» **Excerpted records**
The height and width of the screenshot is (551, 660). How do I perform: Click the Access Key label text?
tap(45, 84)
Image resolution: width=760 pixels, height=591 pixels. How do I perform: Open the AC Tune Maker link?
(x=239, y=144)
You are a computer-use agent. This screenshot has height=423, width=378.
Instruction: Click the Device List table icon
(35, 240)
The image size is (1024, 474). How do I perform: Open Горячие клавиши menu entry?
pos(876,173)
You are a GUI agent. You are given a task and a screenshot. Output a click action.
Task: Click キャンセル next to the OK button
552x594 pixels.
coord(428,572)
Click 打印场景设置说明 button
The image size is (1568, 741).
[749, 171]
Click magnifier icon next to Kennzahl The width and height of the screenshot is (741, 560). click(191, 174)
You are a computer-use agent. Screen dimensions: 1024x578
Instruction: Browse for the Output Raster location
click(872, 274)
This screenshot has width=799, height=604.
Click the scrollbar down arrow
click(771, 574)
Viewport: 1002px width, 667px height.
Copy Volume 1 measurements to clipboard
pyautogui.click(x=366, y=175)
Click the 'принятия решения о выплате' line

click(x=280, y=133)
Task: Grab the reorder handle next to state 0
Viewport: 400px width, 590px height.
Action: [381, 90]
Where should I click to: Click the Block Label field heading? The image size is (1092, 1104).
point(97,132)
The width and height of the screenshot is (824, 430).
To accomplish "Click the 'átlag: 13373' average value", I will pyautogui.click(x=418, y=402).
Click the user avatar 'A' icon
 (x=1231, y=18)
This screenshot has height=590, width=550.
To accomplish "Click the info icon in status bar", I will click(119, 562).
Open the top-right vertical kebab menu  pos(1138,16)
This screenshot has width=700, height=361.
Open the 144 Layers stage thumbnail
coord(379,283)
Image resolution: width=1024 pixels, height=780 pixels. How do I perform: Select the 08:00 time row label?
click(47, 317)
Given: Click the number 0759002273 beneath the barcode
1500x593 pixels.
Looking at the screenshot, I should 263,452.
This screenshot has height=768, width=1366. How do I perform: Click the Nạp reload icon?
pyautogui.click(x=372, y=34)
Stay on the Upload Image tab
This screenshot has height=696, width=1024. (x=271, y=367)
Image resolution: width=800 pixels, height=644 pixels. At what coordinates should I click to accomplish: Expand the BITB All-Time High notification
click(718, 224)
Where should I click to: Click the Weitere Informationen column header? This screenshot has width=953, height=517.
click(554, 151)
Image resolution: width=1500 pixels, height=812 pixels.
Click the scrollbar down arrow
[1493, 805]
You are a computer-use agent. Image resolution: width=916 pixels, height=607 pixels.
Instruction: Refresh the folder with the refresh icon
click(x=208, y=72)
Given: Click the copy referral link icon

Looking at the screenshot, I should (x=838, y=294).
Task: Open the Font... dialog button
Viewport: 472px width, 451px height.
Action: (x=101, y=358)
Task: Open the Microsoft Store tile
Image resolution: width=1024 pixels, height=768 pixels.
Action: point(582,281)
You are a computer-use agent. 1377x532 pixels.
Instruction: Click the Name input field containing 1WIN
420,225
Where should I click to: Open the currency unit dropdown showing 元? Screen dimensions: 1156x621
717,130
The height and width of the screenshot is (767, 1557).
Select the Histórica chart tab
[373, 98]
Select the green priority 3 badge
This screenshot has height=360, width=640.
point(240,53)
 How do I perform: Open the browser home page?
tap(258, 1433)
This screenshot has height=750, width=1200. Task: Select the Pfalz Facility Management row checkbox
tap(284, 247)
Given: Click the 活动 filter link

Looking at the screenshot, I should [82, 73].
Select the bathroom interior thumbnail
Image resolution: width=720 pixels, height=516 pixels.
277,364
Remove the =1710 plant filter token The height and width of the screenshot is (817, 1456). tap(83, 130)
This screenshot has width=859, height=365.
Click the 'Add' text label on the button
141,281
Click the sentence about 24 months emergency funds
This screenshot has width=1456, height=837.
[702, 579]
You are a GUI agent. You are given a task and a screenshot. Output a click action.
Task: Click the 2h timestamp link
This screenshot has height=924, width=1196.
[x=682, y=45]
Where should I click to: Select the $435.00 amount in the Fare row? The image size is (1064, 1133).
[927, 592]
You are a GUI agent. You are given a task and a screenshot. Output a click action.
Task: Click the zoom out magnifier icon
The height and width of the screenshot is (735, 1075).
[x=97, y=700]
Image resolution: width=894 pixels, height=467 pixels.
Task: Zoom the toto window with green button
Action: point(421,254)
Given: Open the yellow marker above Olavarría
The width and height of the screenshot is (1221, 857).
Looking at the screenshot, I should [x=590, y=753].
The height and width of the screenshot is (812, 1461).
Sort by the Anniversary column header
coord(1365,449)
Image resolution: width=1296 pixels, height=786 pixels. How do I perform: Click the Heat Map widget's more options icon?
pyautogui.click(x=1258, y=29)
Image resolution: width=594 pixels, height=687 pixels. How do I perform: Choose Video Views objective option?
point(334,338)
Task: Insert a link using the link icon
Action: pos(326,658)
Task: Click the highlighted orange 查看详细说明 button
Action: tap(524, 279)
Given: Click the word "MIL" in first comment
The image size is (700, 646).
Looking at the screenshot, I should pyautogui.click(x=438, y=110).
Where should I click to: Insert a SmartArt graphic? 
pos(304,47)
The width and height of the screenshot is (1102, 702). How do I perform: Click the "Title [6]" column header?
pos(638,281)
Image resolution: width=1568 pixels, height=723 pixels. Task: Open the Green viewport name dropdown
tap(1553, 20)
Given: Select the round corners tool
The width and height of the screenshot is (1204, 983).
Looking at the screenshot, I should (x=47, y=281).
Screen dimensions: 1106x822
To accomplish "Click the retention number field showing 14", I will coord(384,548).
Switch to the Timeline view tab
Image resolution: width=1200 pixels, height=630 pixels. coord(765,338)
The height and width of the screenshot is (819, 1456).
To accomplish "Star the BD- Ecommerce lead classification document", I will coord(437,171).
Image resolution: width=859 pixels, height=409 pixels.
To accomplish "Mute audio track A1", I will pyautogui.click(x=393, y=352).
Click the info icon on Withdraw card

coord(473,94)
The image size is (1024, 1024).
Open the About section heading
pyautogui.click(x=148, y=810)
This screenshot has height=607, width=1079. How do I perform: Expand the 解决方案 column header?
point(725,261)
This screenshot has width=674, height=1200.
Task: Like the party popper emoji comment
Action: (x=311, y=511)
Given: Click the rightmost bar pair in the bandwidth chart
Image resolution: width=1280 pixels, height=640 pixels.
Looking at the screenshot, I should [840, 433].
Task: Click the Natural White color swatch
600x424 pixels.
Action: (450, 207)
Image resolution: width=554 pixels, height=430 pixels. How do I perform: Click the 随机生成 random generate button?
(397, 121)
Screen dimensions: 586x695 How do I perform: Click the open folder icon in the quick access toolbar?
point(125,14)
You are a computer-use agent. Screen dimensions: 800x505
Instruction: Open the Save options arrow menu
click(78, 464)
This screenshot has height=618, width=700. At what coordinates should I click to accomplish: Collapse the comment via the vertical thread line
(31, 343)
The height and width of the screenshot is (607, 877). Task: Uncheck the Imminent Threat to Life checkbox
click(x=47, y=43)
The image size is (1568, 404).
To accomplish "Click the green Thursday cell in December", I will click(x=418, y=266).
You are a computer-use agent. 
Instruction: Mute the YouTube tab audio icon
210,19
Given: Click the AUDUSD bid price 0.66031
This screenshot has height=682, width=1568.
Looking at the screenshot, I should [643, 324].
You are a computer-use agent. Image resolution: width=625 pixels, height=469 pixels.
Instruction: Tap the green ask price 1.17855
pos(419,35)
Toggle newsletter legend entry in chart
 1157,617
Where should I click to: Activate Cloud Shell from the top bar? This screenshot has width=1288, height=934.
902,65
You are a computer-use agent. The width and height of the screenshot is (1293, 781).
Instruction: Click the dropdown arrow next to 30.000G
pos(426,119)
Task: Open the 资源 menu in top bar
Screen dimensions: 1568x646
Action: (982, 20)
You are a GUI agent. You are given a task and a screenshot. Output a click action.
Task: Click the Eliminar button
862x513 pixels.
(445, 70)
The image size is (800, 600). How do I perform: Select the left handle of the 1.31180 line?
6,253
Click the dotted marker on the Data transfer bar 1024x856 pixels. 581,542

» **Problem requirements**
Set down, unchanged, only those lines above that fall between the line with "This screenshot has height=607, width=1079." and the line with "Given: Click the rightmost", the two end lines included.

» **Reply**
This screenshot has height=607, width=1079. How do I perform: Expand the 解决方案 column header?
point(725,261)
This screenshot has width=674, height=1200.
Task: Like the party popper emoji comment
Action: (x=311, y=511)
Given: Click the rightmost bar pair in the bandwidth chart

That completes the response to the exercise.